**PROBLEM STATEMENT**
Take down each entry exactly as written.

**DATASET CONTENT**
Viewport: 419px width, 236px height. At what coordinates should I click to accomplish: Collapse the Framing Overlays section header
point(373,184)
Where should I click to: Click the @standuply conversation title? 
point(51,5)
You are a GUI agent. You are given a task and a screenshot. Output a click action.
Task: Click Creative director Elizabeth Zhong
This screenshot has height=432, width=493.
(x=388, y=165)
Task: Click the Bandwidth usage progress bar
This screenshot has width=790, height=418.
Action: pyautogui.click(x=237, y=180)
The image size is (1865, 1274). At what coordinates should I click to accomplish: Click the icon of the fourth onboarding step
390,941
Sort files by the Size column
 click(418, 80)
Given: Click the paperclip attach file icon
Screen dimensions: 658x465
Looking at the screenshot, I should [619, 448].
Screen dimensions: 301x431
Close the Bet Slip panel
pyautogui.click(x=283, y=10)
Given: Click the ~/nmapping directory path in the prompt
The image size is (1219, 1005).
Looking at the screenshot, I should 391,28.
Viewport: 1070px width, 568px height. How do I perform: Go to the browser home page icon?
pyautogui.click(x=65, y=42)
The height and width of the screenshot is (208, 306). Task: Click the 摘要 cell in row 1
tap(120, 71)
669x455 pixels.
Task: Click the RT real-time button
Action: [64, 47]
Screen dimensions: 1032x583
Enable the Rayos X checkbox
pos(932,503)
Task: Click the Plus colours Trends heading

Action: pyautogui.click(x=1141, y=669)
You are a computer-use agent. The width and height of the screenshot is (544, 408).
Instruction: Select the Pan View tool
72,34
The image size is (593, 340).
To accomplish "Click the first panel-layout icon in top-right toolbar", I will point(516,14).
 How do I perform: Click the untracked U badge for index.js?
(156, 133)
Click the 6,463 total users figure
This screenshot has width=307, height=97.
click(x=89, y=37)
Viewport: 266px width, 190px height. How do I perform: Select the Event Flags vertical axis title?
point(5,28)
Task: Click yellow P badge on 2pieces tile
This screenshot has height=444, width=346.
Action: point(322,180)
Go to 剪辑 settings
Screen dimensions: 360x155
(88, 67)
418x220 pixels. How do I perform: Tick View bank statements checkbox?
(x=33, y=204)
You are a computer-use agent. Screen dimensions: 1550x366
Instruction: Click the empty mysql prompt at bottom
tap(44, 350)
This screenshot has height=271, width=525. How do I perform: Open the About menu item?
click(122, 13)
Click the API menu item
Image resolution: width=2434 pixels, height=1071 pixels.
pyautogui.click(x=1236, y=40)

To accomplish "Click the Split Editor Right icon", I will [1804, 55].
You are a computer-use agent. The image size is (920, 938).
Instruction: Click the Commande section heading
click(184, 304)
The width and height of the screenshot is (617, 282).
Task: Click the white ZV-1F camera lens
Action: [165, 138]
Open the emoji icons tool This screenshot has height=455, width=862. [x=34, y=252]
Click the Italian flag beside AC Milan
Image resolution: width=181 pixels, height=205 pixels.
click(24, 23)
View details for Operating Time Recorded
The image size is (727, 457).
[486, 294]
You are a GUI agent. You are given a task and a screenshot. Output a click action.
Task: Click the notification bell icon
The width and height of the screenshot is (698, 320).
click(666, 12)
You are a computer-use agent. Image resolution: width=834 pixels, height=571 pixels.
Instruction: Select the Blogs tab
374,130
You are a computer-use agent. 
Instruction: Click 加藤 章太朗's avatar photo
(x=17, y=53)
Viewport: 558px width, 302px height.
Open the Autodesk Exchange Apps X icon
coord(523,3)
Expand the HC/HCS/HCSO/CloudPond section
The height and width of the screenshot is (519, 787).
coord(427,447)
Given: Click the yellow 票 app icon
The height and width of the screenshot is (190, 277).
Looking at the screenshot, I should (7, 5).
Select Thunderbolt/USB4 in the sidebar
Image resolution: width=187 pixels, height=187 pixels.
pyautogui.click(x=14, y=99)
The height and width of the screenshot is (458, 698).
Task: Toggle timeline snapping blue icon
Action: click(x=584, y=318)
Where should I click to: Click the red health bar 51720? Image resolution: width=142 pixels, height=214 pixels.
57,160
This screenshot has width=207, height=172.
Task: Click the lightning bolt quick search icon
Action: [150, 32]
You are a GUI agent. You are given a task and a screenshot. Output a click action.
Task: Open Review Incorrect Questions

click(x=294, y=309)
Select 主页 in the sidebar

**ANSWER SPACE**
Viewport: 419px width, 236px height. At what coordinates should I click to accomplish: Collapse the Framing Overlays section header
point(373,184)
Where should I click to: Click the @standuply conversation title? 
point(51,5)
You are a GUI agent. You are given a task and a screenshot. Output a click action.
Task: Click Creative director Elizabeth Zhong
This screenshot has height=432, width=493.
(x=388, y=165)
Task: Click the Bandwidth usage progress bar
This screenshot has width=790, height=418.
Action: pyautogui.click(x=237, y=180)
The image size is (1865, 1274). At what coordinates should I click to accomplish: Click the icon of the fourth onboarding step
390,941
Sort files by the Size column
 click(418, 80)
Given: Click the paperclip attach file icon
Screen dimensions: 658x465
Looking at the screenshot, I should [619, 448].
Screen dimensions: 301x431
Close the Bet Slip panel
pyautogui.click(x=283, y=10)
Given: Click the ~/nmapping directory path in the prompt
The image size is (1219, 1005).
Looking at the screenshot, I should 391,28.
Viewport: 1070px width, 568px height. How do I perform: Go to the browser home page icon?
pyautogui.click(x=65, y=42)
The height and width of the screenshot is (208, 306). Task: Click the 摘要 cell in row 1
tap(120, 71)
669x455 pixels.
Task: Click the RT real-time button
Action: [64, 47]
Screen dimensions: 1032x583
Enable the Rayos X checkbox
pos(932,503)
Task: Click the Plus colours Trends heading

Action: pyautogui.click(x=1141, y=669)
You are a computer-use agent. The width and height of the screenshot is (544, 408).
Instruction: Select the Pan View tool
72,34
The image size is (593, 340).
To accomplish "Click the first panel-layout icon in top-right toolbar", I will point(516,14).
 How do I perform: Click the untracked U badge for index.js?
(156, 133)
Click the 6,463 total users figure
This screenshot has width=307, height=97.
click(x=89, y=37)
Viewport: 266px width, 190px height. How do I perform: Select the Event Flags vertical axis title?
point(5,28)
Task: Click yellow P badge on 2pieces tile
This screenshot has height=444, width=346.
Action: point(322,180)
Go to 剪辑 settings
Screen dimensions: 360x155
(88, 67)
418x220 pixels. How do I perform: Tick View bank statements checkbox?
(x=33, y=204)
You are a computer-use agent. Screen dimensions: 1550x366
Instruction: Click the empty mysql prompt at bottom
tap(44, 350)
This screenshot has height=271, width=525. How do I perform: Open the About menu item?
click(122, 13)
Click the API menu item
Image resolution: width=2434 pixels, height=1071 pixels.
pyautogui.click(x=1236, y=40)

To accomplish "Click the Split Editor Right icon", I will [1804, 55].
You are a computer-use agent. The image size is (920, 938).
Instruction: Click the Commande section heading
click(184, 304)
The width and height of the screenshot is (617, 282).
Task: Click the white ZV-1F camera lens
Action: [165, 138]
Open the emoji icons tool This screenshot has height=455, width=862. [x=34, y=252]
Click the Italian flag beside AC Milan
Image resolution: width=181 pixels, height=205 pixels.
click(24, 23)
View details for Operating Time Recorded
The image size is (727, 457).
[486, 294]
You are a GUI agent. You are given a task and a screenshot. Output a click action.
Task: Click the notification bell icon
The width and height of the screenshot is (698, 320).
click(666, 12)
You are a computer-use agent. Image resolution: width=834 pixels, height=571 pixels.
Instruction: Select the Blogs tab
374,130
You are a computer-use agent. 
Instruction: Click 加藤 章太朗's avatar photo
(x=17, y=53)
Viewport: 558px width, 302px height.
Open the Autodesk Exchange Apps X icon
coord(523,3)
Expand the HC/HCS/HCSO/CloudPond section
The height and width of the screenshot is (519, 787).
coord(427,447)
Given: Click the yellow 票 app icon
The height and width of the screenshot is (190, 277).
Looking at the screenshot, I should (7, 5).
Select Thunderbolt/USB4 in the sidebar
Image resolution: width=187 pixels, height=187 pixels.
pyautogui.click(x=14, y=99)
The height and width of the screenshot is (458, 698).
Task: Toggle timeline snapping blue icon
Action: click(x=584, y=318)
Where should I click to: Click the red health bar 51720? Image resolution: width=142 pixels, height=214 pixels.
57,160
This screenshot has width=207, height=172.
Task: Click the lightning bolt quick search icon
Action: [150, 32]
You are a GUI agent. You are given a task and a screenshot. Output a click action.
Task: Open Review Incorrect Questions

click(x=294, y=309)
Select 主页 in the sidebar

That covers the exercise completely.